#### Given request A:
Copy out the stretch from "Descartes's Rule of Signs states" through "(for $$+3x$$), there is 1 sign change." in the worked solution on Descartes's Rule of Signs, word for word.
#### Given request B:
Pick up the worked solution on Descartes's Rule of Signs right after its last line and keep going.

Question

Use Descartes's Rule of Signs to determine the possible number of positive and negative real zeros for each given function.$$f(x)=5 x^{3}-3 x^{2}+3 x-1$$

Answer

**step1 Determine the Possible Number of Positive Real Zeros**

Descartes's Rule of Signs states that the number of positive real zeros of a polynomial function $$f(x)$$ is either equal to the number of sign changes between consecutive non-zero coefficients in $$f(x)$$, or is less than that by an even number. To apply this, we first list the given polynomial function.

$$f(x) = 5x^3 - 3x^2 + 3x - 1$$

Now, we examine the signs of the coefficients in order:

From $$+5$$ (for $$5x^3$$) to $$-3$$ (for $$-3x^2$$), there is 1 sign change.

From $$-3$$ (for $$-3x^2$$) to $$+3$$ (for $$+3x$$), there is 1 sign change.

From $$+3$$ (for $$+3x$$) to $$-1$$ (for $$-1$$), there is 1 sign change.

#### Dataset section:
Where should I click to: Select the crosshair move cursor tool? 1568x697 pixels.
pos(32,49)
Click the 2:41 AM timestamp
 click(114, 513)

#### Written reply A:
Descartes's Rule of Signs states that the number of positive real zeros of a polynomial function $$f(x)$$ is either equal to the number of sign changes between consecutive non-zero coefficients in $$f(x)$$, or is less than that by an even number. To apply this, we first list the given polynomial function.

$$f(x) = 5x^3 - 3x^2 + 3x - 1$$

Now, we examine the signs of the coefficients in order:

From $$+5$$ (for $$5x^3$$) to $$-3$$ (for $$-3x^2$$), there is 1 sign change.

From $$-3$$ (for $$-3x^2$$) to $$+3$$ (for $$+3x$$), there is 1 sign change.

#### Written reply B:
The total number of sign changes in $$f(x)$$ is $$1 + 1 + 1 = 3$$.

Therefore, the possible number of positive real zeros is either 3, or $$3 - 2 = 1$$.

**step2 Determine the Possible Number of Negative Real Zeros**

According to Descartes's Rule of Signs, the number of negative real zeros of a polynomial function $$f(x)$$ is either equal to the number of sign changes between consecutive non-zero coefficients in $$f(-x)$$, or is less than that by an even number. First, we need to find $$f(-x)$$ by substituting $$-x$$ for $$x$$ in the original function.

$$f(-x) = 5(-x)^3 - 3(-x)^2 + 3(-x) - 1$$

Simplify the expression:

$$f(-x) = -5x^3 - 3x^2 - 3x - 1$$

Now, we examine the signs of the coefficients in $$f(-x)$$:

From $$-5$$ (for $$-5x^3$$) to $$-3$$ (for $$-3x^2$$), there is no sign change.

From $$-3$$ (for $$-3x^2$$) to $$-3$$ (for $$-3x$$), there is no sign change.

From $$-3$$ (for $$-3x$$) to $$-1$$ (for $$-1$$), there is no sign change.

The total number of sign changes in $$f(-x)$$ is $$0$$.

Therefore, the possible number of negative real zeros is 0.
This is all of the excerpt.